For instance, she noted, in 2022, the US Preventive Services Task Force recommended screening for major depressive disorder in adolescents aged 12-18 years. In turn, she has seen more patients in her office who were referred by pediatricians who had conducted the screening, said Sakolsky.
Strawn said the time for pontificating is long past due. “We’re withholding medications and other treatments that could potentially be effective for disorders that, in and of themselves, are associated with a significant increase in the risk of suicide.”
After the FDA instituted the warning, “we were all very nervous,” about the potential fallout, said Campo, adding that a part of him wishes that the warnings had been “more mundane and less dramatic.”
Despite the unintended consequences, “it’s going to be hard to put the genie back in the bottle,” he said.

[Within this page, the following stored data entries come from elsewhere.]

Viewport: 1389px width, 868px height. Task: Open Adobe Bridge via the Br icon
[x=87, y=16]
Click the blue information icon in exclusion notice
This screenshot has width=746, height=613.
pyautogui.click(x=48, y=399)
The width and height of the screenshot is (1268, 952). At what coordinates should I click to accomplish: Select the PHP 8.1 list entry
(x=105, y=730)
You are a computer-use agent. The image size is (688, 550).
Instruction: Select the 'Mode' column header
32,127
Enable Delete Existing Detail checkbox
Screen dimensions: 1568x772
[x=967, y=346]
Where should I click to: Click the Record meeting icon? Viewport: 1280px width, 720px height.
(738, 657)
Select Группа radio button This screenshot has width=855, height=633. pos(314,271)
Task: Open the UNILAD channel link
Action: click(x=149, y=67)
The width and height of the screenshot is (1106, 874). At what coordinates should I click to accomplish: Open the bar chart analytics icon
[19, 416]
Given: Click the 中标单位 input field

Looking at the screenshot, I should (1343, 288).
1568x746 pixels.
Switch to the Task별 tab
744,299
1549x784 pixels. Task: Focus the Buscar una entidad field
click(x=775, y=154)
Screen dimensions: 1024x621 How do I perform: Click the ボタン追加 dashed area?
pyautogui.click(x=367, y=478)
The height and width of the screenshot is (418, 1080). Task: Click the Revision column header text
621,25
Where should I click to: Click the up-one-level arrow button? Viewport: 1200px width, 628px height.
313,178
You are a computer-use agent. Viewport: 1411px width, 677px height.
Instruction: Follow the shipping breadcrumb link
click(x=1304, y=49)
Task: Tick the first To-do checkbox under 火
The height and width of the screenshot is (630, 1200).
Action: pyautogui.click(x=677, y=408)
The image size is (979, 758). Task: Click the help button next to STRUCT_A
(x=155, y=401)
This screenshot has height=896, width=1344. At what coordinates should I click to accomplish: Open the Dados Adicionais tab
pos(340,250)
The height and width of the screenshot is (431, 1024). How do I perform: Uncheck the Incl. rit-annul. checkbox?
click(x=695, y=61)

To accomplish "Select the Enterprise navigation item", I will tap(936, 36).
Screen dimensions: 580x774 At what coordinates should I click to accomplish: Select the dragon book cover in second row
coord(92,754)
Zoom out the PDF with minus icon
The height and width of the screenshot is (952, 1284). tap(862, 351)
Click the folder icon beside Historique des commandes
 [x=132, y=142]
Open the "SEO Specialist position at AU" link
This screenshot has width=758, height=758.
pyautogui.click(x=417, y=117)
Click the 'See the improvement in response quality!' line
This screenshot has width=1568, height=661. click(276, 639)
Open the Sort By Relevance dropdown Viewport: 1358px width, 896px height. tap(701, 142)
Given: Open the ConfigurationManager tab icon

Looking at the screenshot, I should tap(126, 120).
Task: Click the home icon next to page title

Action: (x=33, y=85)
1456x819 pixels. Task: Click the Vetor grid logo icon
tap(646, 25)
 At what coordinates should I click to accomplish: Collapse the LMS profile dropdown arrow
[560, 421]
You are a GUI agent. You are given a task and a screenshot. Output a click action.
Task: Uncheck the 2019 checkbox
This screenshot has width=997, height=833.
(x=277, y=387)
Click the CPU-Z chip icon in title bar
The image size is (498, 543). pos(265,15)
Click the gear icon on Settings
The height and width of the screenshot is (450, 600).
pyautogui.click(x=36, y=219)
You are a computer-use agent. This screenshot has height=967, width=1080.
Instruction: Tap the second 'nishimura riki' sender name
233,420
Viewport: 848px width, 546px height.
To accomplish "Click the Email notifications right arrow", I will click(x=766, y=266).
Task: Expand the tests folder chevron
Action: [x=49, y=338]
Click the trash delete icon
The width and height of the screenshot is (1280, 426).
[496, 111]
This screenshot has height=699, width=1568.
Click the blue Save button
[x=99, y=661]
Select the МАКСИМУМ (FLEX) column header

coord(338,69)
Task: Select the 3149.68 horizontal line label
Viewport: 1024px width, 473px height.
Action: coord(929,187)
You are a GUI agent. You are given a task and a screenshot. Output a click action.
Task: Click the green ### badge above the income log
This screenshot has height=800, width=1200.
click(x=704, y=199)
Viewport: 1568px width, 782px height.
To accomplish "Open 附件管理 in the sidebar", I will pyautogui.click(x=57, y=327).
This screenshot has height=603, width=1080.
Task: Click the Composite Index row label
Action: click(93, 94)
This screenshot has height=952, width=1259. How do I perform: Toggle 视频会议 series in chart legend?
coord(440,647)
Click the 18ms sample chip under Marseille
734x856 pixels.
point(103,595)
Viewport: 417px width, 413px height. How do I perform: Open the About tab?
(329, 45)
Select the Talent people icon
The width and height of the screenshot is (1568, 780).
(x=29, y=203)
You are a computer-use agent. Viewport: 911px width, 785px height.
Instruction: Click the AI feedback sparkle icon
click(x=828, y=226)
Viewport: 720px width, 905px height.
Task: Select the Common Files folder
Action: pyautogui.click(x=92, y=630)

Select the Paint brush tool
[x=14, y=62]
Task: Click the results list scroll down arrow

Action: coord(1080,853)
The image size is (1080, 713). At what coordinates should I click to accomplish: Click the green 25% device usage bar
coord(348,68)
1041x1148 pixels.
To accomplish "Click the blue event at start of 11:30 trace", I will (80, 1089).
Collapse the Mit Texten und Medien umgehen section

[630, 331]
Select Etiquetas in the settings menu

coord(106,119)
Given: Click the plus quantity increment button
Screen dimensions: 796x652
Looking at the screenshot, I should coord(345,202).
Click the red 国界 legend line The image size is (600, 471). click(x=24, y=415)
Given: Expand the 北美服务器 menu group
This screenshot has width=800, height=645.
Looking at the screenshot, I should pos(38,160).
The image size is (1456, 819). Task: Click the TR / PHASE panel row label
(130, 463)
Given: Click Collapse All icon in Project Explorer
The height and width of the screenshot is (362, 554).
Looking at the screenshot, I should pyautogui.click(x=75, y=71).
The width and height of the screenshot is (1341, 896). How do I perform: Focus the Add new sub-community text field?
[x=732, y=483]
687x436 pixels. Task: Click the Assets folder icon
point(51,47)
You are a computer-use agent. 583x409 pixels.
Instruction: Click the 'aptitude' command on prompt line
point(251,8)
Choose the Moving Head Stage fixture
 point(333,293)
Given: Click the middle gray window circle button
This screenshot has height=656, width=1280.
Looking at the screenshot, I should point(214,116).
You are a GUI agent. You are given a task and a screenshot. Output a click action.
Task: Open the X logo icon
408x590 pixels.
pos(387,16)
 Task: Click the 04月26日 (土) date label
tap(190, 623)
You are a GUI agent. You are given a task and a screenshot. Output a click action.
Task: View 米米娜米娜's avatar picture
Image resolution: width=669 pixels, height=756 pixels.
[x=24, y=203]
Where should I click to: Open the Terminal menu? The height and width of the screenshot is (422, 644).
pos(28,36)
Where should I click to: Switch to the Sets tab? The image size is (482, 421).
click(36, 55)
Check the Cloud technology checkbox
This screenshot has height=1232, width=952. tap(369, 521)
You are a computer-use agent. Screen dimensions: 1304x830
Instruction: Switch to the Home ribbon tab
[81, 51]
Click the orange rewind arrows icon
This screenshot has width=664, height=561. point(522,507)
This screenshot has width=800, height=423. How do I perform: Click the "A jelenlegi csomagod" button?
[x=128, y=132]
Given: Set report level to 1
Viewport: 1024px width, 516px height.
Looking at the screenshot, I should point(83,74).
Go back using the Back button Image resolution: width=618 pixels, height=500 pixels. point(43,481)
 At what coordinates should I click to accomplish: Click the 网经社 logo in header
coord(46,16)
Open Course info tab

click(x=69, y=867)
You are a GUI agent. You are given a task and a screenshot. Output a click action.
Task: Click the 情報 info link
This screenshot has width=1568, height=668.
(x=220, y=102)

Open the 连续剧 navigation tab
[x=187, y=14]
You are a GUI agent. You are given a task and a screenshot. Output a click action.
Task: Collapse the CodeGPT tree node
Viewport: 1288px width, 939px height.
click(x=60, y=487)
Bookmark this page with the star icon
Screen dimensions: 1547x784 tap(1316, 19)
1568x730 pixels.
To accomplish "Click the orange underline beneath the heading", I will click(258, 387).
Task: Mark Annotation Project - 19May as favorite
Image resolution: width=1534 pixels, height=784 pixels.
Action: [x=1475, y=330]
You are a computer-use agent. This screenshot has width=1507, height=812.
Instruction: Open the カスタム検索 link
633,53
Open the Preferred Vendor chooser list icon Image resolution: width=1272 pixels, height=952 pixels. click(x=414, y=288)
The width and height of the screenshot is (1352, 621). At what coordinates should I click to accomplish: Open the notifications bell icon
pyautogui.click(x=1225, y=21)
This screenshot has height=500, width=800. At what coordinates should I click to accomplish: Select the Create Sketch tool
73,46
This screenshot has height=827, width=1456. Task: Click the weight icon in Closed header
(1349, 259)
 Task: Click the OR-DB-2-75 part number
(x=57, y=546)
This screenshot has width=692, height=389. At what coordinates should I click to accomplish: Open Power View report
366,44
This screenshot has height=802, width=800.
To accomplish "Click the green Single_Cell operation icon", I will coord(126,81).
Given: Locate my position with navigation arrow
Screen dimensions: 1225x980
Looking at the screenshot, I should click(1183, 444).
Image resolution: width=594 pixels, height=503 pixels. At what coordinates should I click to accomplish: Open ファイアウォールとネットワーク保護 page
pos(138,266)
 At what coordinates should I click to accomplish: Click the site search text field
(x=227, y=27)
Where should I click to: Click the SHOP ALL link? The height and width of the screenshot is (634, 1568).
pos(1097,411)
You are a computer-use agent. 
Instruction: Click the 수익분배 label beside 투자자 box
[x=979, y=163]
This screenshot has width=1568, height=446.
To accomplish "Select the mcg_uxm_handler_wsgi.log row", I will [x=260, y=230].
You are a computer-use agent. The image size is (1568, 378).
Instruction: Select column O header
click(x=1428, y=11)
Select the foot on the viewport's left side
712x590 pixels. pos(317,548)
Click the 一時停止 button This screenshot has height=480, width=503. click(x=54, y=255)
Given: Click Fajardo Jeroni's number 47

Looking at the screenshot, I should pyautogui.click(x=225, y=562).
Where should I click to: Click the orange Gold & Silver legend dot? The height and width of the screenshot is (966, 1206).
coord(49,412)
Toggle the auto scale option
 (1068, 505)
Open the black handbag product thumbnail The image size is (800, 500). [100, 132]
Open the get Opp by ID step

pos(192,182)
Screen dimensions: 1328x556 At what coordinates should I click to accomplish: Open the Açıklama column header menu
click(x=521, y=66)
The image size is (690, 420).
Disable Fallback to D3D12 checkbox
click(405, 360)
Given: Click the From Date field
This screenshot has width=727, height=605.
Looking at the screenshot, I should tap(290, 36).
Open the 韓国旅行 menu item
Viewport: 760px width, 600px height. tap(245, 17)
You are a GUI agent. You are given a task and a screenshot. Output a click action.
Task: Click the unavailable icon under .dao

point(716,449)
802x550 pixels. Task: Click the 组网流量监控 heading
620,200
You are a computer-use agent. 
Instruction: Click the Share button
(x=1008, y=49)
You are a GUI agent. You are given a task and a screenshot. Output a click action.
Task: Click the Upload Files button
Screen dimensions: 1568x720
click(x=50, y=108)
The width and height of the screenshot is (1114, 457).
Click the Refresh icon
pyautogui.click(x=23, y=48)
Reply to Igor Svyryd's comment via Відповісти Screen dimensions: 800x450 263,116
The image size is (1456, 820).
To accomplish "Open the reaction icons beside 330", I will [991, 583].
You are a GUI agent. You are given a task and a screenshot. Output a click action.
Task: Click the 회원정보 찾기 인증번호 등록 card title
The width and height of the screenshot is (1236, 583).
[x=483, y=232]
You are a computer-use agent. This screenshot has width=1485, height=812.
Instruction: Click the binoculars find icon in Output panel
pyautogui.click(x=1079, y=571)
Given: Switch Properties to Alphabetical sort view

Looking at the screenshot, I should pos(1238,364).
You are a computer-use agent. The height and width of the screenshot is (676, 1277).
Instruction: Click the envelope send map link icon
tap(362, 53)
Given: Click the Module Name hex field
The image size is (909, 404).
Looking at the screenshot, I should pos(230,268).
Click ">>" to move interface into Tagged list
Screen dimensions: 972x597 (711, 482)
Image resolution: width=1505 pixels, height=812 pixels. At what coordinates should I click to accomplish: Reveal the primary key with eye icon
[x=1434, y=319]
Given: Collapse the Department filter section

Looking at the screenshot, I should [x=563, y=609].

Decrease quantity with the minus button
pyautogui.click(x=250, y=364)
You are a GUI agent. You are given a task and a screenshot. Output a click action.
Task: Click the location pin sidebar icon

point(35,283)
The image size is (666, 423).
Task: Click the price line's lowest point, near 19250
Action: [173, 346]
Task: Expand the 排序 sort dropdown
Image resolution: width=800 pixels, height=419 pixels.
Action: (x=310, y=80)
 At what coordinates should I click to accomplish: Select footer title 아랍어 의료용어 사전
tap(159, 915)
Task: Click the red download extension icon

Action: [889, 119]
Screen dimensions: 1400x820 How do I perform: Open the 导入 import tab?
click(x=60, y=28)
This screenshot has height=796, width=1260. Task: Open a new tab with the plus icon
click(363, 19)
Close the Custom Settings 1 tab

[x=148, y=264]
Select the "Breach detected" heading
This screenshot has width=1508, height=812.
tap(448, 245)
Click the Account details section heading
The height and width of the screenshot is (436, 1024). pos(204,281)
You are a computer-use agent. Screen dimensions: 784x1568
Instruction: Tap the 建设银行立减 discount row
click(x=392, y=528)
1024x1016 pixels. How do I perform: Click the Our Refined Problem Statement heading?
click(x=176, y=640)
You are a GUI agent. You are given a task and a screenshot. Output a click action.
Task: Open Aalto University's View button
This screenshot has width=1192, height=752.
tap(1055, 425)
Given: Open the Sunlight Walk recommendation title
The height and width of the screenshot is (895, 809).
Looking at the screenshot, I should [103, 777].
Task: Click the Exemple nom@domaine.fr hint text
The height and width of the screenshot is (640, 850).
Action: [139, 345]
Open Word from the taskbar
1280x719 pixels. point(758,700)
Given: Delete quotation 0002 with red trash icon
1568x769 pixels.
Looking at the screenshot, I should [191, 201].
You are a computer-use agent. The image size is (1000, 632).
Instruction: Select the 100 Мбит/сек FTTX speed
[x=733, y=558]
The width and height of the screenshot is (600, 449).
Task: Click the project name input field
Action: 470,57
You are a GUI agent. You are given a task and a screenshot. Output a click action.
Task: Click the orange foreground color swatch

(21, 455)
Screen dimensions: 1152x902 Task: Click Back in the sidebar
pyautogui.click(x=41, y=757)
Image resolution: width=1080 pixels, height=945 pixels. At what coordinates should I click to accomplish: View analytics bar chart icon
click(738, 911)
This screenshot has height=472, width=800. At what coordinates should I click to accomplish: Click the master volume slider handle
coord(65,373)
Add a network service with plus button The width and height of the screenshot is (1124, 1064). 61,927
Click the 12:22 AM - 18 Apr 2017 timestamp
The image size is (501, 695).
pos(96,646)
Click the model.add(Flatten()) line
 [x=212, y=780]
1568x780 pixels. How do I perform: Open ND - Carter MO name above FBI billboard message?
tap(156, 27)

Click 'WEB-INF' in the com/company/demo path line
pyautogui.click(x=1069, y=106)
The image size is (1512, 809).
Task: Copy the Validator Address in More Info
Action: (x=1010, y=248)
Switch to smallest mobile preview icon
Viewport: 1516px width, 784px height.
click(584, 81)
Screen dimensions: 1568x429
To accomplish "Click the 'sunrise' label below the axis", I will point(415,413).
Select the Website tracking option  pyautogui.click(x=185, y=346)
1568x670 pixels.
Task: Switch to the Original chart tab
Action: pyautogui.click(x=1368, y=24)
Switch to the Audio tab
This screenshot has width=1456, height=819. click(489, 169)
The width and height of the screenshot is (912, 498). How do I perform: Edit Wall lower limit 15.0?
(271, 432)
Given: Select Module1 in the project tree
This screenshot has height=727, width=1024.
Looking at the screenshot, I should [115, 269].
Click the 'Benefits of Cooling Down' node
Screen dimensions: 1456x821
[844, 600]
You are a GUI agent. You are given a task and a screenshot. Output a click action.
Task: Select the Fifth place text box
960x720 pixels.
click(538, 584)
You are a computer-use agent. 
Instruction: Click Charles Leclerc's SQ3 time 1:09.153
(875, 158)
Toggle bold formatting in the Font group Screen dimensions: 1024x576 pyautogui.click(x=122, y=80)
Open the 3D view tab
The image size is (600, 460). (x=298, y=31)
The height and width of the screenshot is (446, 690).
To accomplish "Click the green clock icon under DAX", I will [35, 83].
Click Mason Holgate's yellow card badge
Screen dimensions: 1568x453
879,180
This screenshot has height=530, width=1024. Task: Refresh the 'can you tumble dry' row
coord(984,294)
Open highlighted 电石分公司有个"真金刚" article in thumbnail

Campo and Sakolsky reported no relevant financial relationships. Strawn disclosed that his institution has received research funding from the National Institute of Child Health and Human Development, the Patient-Centered Outcomes Research Institute (PCORI), and AbbVie. Bridge reported that he received grant support from the National Institute of Mental Health, Centers for Disease Control and Prevention, and PCORI; is a scientific adviser to Clarigent Health; and is on the Scientific Council of the American Foundation for Suicide Prevention.
A version of this article first appeared on Medscape.com.